WHAT NEEDS TO BE DONE:
Begin at the line containing "The image size is (1089, 1120)." in the data below and go on through the line containing "has height=878, width=1372.", repeating each line exactly; include both ends and no other line.

Data items
· · · · ·
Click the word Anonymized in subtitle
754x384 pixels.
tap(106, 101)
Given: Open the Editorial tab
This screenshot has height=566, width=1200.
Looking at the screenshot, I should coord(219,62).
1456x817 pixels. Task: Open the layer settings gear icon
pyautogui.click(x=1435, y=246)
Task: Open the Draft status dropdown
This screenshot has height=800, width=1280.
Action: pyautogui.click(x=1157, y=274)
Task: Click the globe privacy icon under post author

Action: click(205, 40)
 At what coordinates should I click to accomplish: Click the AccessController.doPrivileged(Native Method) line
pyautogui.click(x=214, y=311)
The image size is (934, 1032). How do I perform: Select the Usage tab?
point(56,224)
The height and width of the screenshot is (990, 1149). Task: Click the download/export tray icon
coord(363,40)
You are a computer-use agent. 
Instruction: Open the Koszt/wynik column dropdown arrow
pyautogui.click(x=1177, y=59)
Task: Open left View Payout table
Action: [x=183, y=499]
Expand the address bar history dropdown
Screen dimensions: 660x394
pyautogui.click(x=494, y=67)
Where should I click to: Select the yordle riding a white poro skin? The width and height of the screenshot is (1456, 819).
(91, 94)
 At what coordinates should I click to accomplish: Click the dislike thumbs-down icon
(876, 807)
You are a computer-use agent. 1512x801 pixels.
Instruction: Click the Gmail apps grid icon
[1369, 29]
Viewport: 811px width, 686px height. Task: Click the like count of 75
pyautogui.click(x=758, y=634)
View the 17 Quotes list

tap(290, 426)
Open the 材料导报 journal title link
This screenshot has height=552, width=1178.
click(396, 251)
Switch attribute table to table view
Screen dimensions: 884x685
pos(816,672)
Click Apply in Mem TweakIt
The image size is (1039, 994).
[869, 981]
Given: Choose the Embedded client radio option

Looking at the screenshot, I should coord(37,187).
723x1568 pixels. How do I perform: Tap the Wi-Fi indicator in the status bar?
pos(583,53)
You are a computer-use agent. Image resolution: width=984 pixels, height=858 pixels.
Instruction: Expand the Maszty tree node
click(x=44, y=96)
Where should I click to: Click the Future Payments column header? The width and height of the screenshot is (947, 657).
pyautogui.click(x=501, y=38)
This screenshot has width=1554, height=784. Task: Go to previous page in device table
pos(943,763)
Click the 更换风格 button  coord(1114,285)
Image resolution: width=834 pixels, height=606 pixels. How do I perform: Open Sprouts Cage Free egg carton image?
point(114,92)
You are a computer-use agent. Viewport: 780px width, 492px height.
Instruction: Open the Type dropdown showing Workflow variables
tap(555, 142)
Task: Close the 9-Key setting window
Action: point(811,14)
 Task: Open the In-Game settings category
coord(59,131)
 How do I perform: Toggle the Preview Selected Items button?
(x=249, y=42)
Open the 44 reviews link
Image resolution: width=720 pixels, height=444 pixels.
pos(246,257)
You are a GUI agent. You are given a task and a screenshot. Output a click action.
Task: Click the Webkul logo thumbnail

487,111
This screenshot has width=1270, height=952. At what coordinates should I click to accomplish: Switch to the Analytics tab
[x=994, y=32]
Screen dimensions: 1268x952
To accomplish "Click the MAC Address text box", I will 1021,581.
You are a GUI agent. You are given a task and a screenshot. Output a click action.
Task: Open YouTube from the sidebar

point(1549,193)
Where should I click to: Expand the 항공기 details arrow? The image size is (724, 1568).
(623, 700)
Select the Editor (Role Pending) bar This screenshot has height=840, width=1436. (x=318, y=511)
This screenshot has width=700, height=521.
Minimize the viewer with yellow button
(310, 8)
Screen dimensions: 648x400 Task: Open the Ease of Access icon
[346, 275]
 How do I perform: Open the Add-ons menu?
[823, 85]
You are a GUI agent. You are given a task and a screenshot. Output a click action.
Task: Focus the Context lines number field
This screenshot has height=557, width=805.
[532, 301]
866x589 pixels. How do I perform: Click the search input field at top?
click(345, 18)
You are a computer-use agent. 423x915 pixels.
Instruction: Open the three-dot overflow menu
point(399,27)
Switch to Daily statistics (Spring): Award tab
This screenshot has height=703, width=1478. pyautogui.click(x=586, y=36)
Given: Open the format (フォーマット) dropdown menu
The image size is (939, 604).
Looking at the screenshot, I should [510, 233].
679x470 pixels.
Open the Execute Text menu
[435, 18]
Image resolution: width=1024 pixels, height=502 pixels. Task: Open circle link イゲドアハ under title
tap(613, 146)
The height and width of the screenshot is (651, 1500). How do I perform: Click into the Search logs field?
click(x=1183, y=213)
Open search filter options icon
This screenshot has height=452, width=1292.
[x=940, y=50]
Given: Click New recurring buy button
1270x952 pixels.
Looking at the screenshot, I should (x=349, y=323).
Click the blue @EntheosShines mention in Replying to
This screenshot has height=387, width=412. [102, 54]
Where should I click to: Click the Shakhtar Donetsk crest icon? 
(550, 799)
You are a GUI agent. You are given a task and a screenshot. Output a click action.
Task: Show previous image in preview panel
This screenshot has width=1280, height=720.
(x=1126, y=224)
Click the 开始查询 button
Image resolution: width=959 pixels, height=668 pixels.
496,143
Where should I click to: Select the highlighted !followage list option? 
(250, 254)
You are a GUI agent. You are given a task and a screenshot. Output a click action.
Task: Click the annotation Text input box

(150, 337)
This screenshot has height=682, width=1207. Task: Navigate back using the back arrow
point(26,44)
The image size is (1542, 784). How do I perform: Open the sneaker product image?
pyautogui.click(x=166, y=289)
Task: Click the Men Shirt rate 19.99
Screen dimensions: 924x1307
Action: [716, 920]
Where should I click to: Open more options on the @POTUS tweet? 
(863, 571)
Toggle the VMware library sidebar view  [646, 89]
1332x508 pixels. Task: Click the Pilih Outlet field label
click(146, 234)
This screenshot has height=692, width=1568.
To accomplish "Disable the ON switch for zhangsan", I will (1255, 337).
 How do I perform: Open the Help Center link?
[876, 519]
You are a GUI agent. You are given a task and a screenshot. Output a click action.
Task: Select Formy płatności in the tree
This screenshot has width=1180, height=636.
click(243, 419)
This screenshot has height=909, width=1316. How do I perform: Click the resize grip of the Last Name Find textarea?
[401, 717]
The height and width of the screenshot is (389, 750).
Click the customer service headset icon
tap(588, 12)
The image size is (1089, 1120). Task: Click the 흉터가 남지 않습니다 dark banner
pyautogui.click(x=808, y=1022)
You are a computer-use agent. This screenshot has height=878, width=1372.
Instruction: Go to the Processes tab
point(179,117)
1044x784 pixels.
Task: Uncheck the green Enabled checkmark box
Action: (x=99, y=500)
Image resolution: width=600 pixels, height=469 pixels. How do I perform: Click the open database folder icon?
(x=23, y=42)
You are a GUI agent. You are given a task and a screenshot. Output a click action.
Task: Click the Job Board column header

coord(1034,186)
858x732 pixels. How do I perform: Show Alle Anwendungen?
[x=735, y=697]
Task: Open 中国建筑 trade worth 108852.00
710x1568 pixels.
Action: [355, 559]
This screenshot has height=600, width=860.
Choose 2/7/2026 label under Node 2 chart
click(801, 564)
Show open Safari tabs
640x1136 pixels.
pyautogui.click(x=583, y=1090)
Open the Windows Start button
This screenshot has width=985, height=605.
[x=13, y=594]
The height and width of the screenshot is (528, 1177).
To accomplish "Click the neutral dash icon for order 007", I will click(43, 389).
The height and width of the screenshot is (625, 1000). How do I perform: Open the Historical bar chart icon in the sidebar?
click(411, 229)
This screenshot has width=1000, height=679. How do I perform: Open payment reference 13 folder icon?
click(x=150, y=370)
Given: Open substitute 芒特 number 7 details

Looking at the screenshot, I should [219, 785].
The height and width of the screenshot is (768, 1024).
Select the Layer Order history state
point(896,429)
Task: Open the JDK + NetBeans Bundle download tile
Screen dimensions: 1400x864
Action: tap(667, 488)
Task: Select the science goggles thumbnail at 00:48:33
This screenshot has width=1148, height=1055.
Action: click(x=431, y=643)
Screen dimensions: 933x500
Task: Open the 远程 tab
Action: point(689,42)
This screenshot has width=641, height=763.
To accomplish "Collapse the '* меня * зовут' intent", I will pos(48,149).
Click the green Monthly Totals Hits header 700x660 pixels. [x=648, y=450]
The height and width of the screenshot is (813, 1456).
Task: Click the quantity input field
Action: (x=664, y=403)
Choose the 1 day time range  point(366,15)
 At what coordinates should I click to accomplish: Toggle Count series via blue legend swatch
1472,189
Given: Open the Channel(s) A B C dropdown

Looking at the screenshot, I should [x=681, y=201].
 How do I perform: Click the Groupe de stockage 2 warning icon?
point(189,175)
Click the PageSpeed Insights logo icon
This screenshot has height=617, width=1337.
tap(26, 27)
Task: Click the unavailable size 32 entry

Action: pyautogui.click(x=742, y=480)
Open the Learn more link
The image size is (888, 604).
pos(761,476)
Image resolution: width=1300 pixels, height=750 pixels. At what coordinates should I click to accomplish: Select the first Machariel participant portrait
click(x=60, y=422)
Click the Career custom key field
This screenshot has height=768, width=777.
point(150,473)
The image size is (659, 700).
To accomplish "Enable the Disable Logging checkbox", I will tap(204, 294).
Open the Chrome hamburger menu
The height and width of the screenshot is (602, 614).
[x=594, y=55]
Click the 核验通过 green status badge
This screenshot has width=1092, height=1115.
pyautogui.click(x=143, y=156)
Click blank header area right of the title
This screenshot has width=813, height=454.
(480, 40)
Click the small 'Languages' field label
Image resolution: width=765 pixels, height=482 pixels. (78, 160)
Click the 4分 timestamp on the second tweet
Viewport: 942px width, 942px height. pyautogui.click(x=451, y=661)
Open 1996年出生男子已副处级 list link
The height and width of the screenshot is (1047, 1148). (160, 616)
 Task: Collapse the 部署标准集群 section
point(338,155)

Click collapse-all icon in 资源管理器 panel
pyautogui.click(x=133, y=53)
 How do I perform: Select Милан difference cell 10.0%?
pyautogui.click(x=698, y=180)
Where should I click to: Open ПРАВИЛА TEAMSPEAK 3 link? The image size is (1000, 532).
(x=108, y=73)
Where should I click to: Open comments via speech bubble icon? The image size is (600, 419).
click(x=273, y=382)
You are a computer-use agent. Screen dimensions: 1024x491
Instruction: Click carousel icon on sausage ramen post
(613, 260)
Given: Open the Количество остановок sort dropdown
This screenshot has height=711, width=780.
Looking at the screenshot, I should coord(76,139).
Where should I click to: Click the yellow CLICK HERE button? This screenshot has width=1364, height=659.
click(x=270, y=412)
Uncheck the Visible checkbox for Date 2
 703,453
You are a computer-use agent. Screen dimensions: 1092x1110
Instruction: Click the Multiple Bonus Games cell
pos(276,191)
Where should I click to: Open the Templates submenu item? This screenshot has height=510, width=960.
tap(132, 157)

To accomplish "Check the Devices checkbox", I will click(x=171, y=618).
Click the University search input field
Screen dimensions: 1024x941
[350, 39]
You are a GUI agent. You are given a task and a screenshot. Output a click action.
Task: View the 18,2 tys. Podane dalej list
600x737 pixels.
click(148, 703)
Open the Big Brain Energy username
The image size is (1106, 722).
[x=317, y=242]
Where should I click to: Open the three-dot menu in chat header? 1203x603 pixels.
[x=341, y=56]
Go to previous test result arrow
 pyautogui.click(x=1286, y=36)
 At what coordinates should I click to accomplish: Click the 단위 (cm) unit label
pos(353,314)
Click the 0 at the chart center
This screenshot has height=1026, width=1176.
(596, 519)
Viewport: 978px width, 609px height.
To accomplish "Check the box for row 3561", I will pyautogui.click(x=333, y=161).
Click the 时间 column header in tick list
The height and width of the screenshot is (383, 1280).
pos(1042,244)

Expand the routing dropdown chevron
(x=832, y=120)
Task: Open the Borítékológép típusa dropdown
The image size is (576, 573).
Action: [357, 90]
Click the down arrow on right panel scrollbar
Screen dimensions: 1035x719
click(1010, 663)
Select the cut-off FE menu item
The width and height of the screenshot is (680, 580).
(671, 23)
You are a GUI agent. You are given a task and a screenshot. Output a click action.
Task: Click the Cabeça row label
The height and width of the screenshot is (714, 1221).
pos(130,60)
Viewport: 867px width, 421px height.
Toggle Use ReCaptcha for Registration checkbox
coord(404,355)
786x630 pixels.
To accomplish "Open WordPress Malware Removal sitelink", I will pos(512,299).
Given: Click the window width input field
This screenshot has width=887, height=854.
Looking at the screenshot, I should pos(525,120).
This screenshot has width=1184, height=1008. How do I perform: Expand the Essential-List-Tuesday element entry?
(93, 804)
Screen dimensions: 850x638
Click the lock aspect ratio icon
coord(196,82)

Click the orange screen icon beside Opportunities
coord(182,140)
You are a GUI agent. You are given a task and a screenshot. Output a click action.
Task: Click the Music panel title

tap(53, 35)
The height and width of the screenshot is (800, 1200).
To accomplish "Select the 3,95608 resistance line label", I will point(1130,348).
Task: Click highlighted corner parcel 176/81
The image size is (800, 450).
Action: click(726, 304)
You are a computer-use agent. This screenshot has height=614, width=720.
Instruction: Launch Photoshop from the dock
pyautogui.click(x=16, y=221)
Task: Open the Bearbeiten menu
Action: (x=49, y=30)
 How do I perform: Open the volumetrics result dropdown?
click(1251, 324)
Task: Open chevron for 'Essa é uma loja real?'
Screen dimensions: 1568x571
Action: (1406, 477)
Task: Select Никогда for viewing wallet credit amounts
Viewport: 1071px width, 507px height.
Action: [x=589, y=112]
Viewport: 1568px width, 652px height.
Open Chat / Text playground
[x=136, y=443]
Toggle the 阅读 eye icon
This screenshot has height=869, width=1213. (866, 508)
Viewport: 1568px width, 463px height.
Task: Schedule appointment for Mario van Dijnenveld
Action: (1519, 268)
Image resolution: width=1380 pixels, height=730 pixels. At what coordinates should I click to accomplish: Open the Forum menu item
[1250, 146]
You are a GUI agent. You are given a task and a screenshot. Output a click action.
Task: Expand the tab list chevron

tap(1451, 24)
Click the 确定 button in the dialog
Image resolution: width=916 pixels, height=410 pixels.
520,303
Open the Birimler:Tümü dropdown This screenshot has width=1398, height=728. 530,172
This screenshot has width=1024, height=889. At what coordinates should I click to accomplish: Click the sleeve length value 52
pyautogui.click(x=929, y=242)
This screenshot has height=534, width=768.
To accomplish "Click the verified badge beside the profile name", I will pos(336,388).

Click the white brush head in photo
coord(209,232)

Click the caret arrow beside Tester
· · · · ·
EXERCISE RESULT:
The image size is (1089, 1120). Task: Click the 흉터가 남지 않습니다 dark banner
pyautogui.click(x=808, y=1022)
You are a computer-use agent. This screenshot has height=878, width=1372.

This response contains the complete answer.